German DPA Issues Data Breach Fine

On November 21, 2018, the German Data Protection Authority (DPA) of the German state of Baden-Württemberg (LfDI) handed down its first fine for a breach of the European Union’s General Data Protection Regulation (GDPR). The fine of €20,000 was leveled against German online chat company Knuddels for a data breach of up to 1.8 million users, nearly half of the company’s users, that involved email addresses, passwords, nicknames, and physical addresses.

In its enforcement action, the LfDI alleged that account passwords were stored in plain text on the company’s system, allowing bad actors easy access to obtain and publicly post email-password combinations in violation of Article 32 of GDPR. That article states “the controller and the processor shall implement appropriate technical and organisational measures to ensure a level of security appropriate to the risk, including inter alia as appropriate...the pseudonymisation and encryption of personal data.”

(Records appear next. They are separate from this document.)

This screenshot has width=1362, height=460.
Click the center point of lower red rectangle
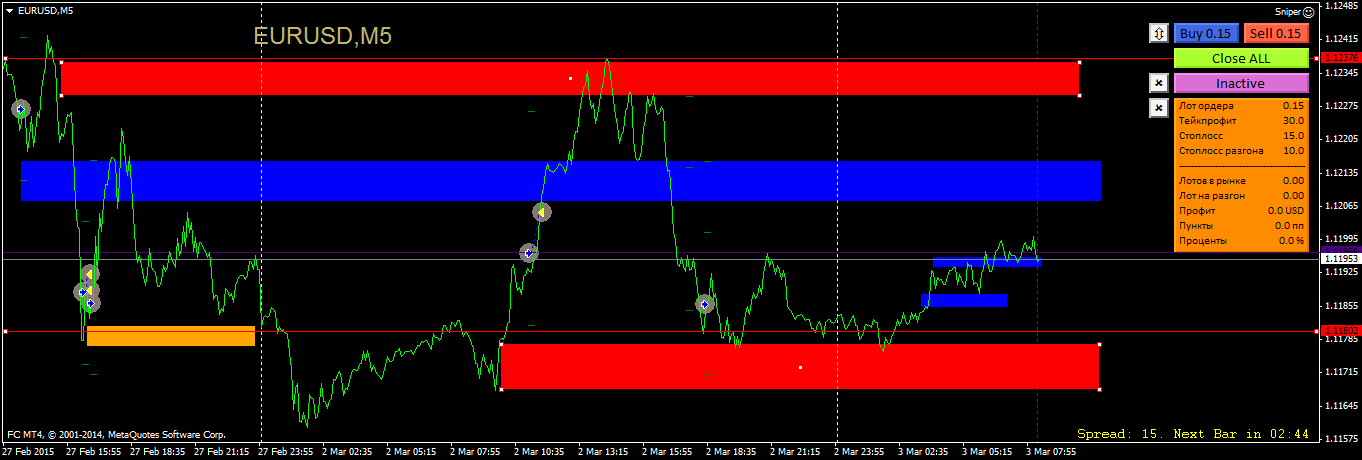[x=800, y=367]
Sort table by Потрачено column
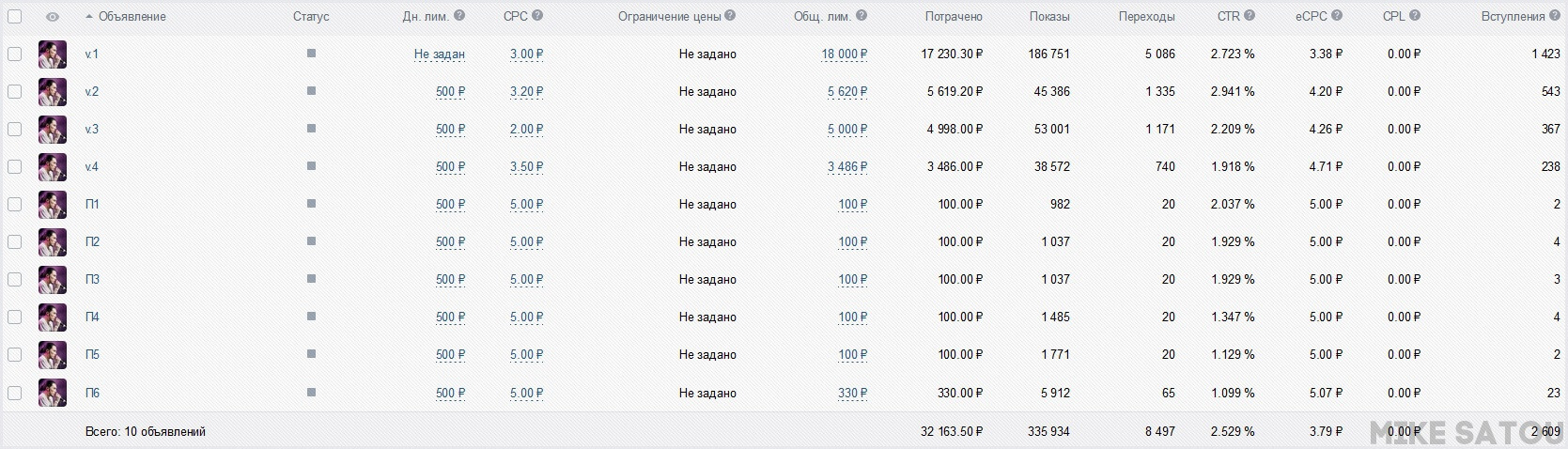 (954, 17)
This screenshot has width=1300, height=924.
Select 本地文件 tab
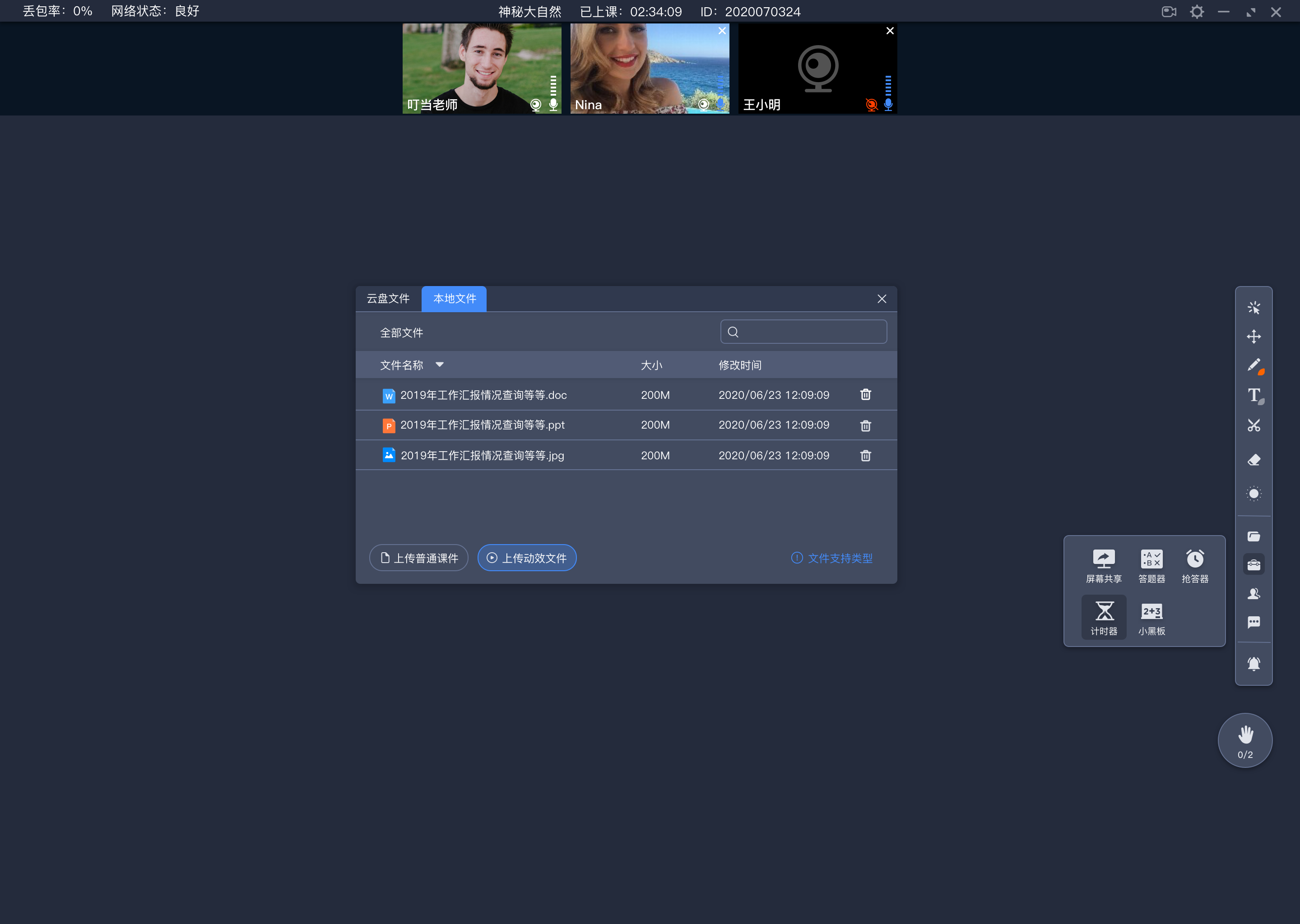pos(453,298)
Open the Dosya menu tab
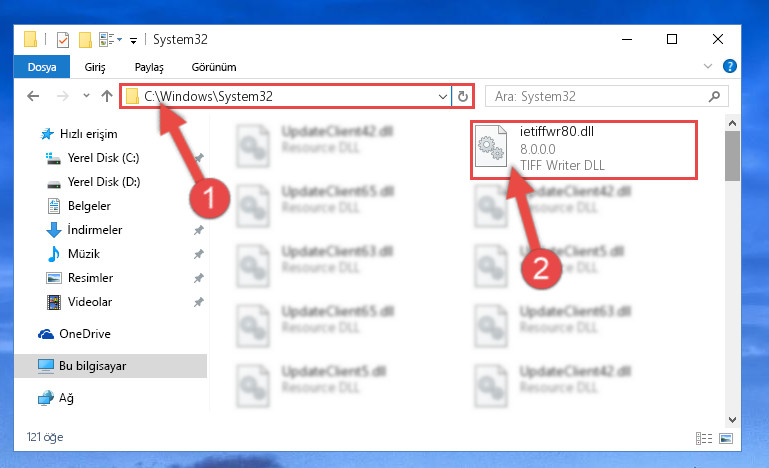Screen dimensions: 769x468 coord(42,67)
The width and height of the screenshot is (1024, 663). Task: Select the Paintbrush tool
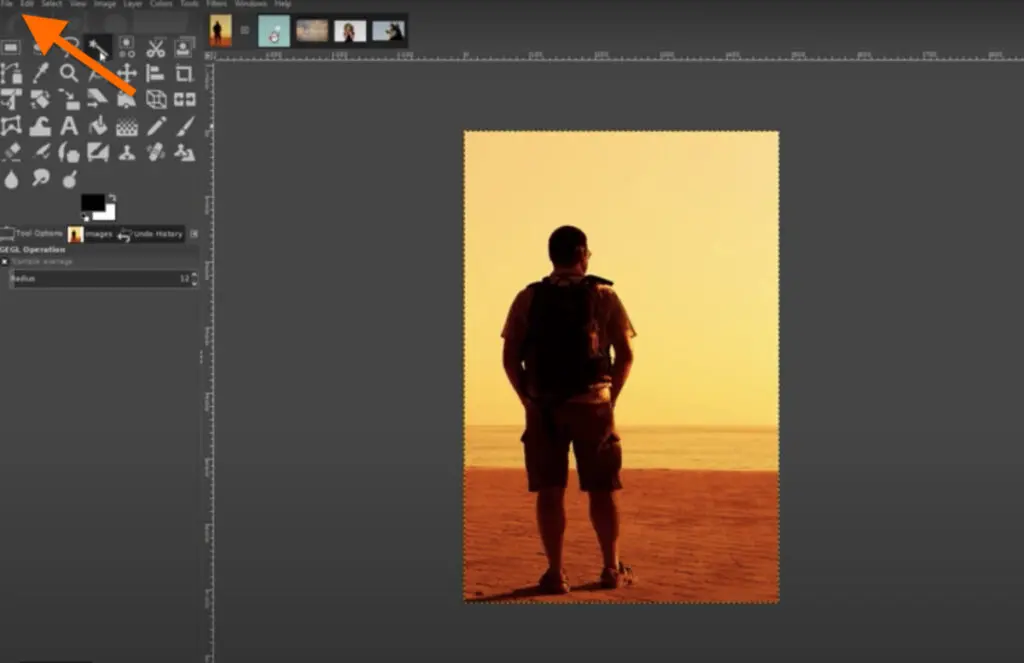[x=185, y=126]
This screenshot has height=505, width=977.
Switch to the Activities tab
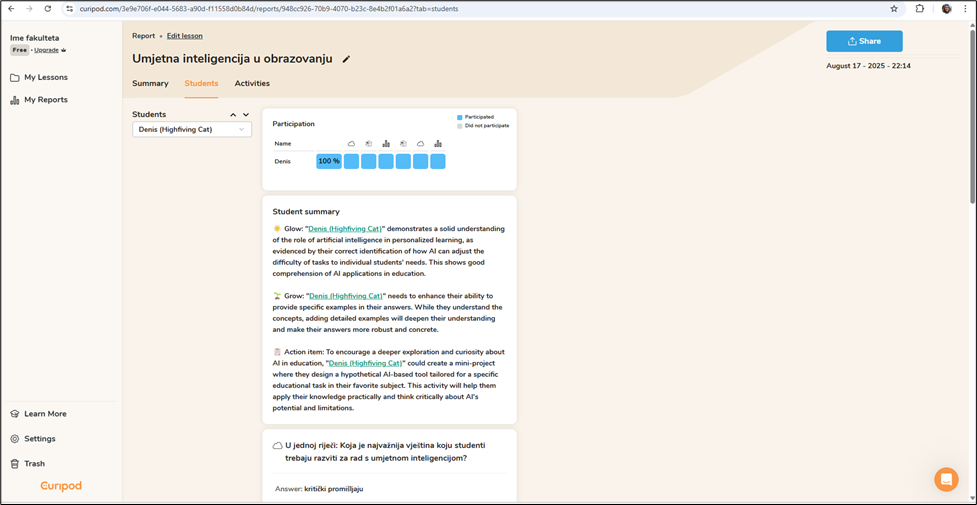coord(252,84)
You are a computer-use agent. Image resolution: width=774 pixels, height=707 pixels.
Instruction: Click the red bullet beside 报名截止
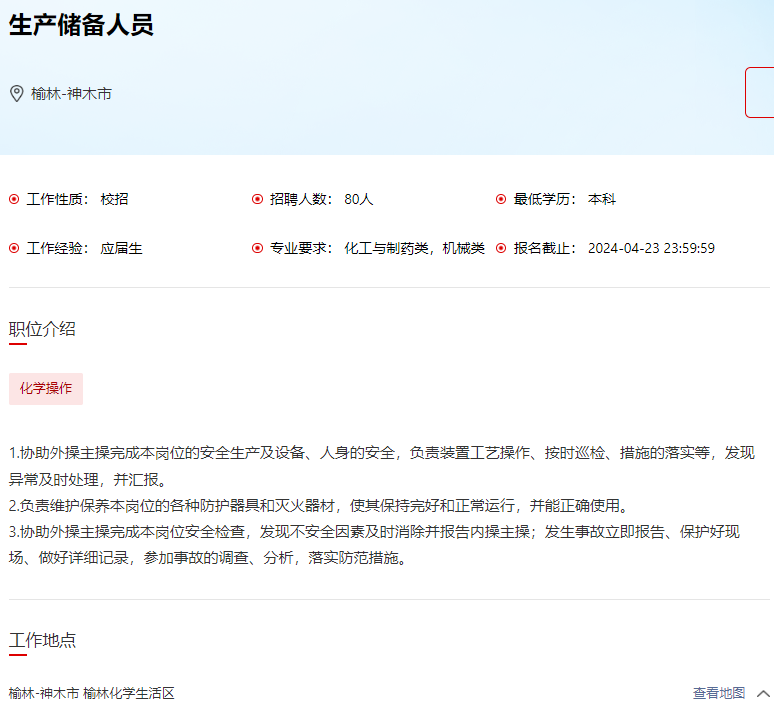coord(501,248)
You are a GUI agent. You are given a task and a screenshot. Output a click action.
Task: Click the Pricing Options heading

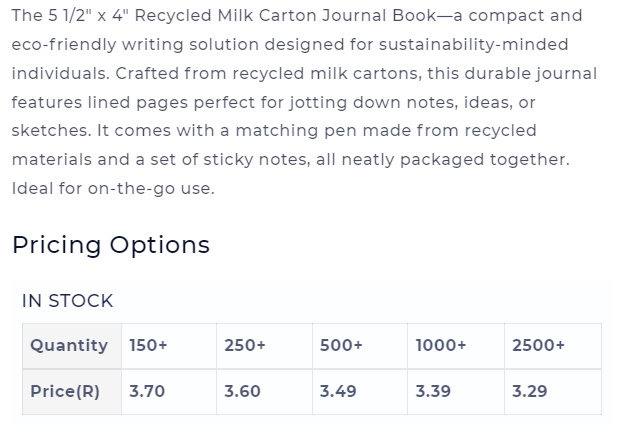coord(111,245)
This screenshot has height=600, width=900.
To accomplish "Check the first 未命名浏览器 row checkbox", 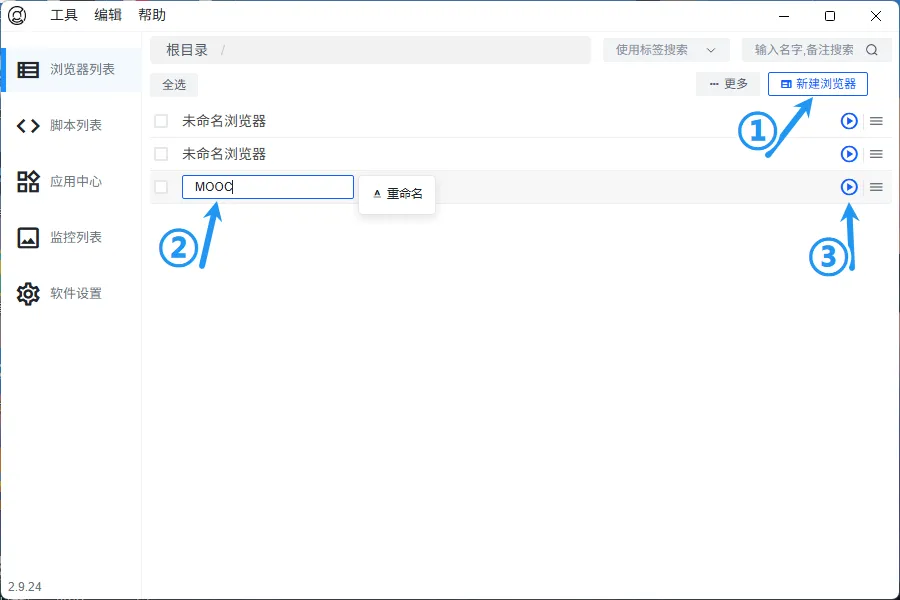I will point(160,120).
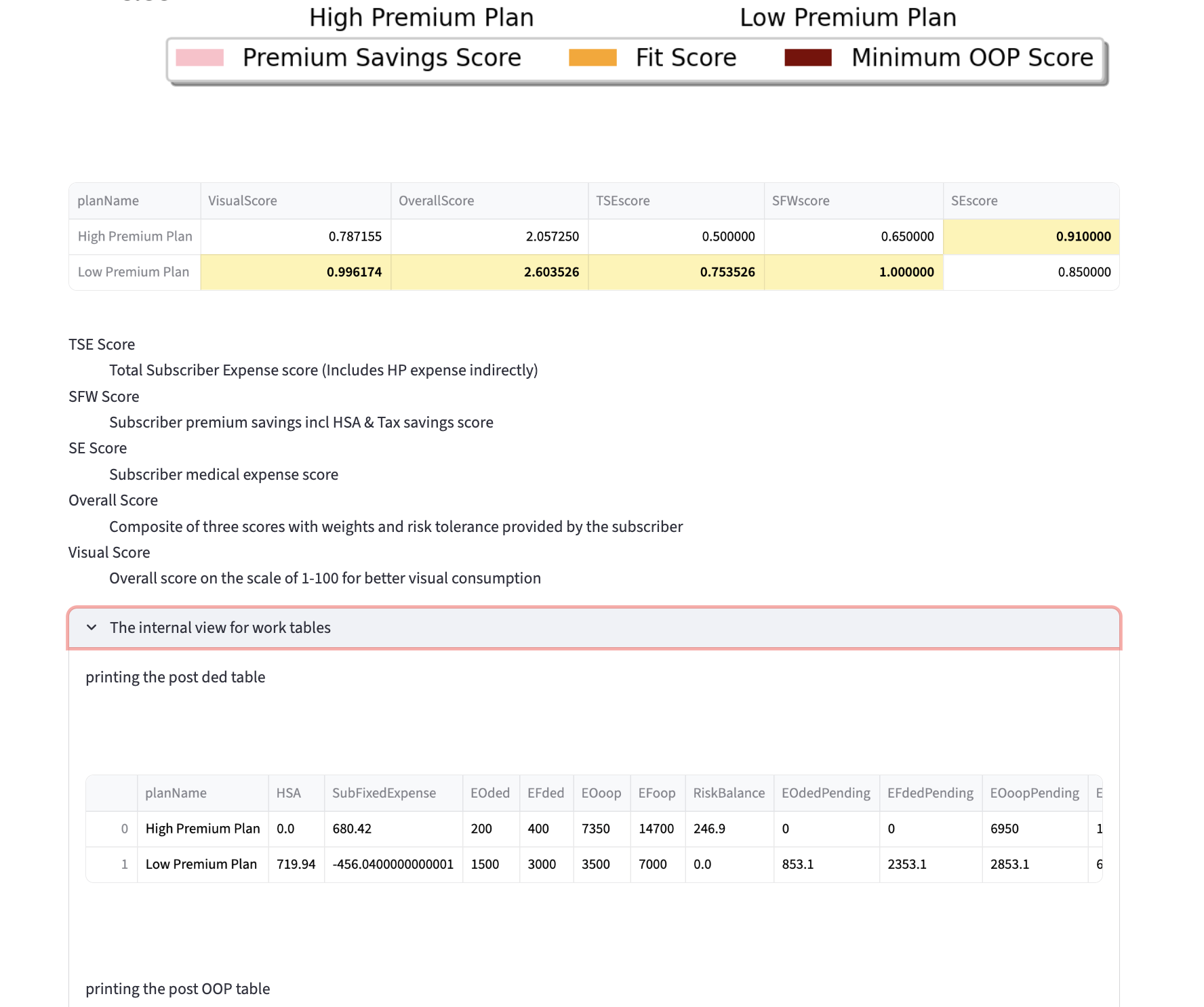The width and height of the screenshot is (1204, 1007).
Task: Select Low Premium Plan VisualScore cell 0.996174
Action: [x=296, y=272]
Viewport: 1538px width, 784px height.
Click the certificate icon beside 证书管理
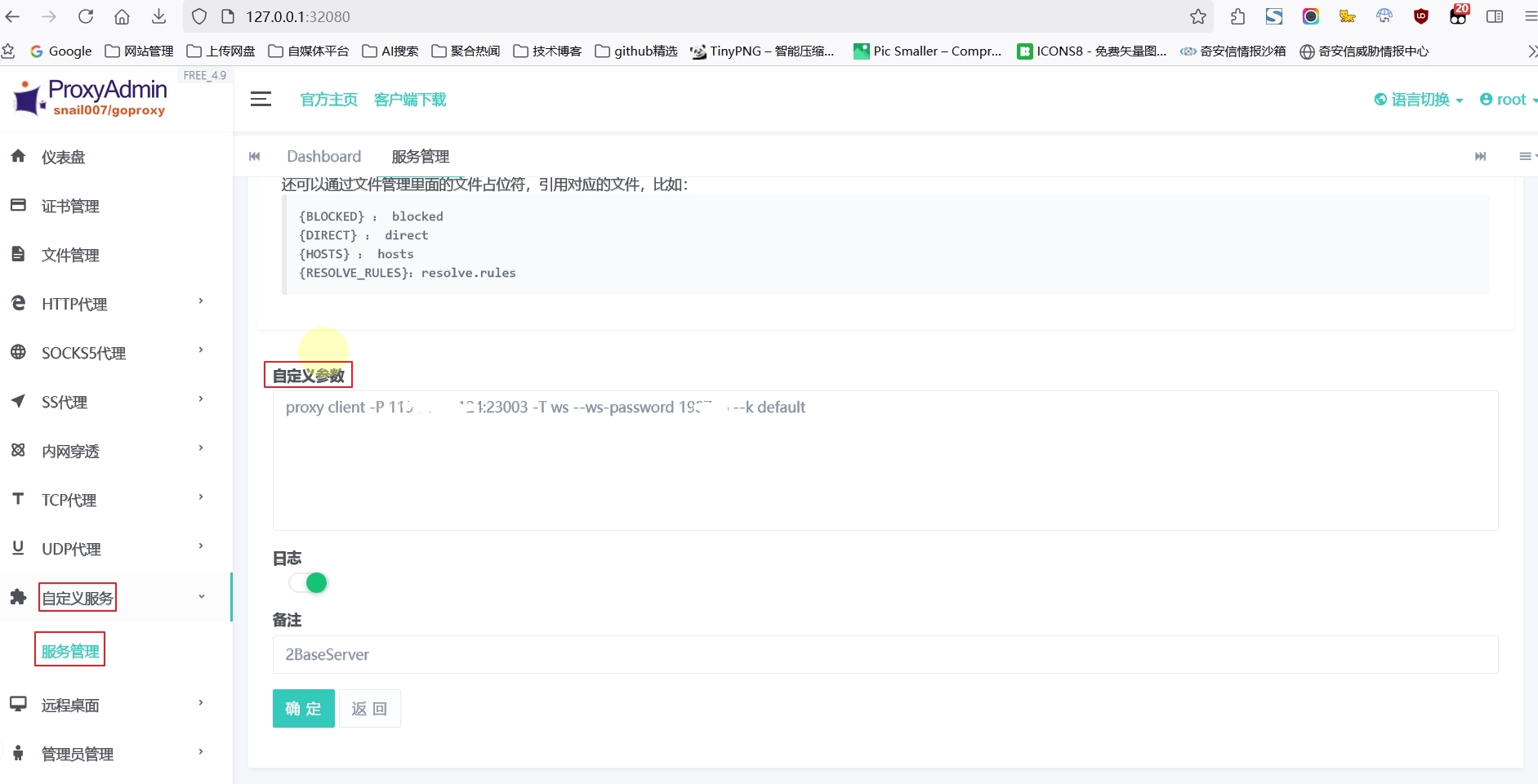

While GDPR allows for extraordinarily high fines (up to 4% of an organization’s annual turnover or €20,000,000, whichever is higher), Knuddels received a relatively low €20,000 fine, which German DPA said was the result of Knuddels’ quick and transparent response to the breach, including cooperation with the LfDI following the breach. The LfDI emphasized that, in bringing the enforcement action, it was focused on improving data protection and security rather than on imposing the highest possible fines.

Tip: This incident demonstrates the importance of swift investigation and reporting of data breaches to the appropriate data protection authority, as such, transparent cooperation can mitigate consequences.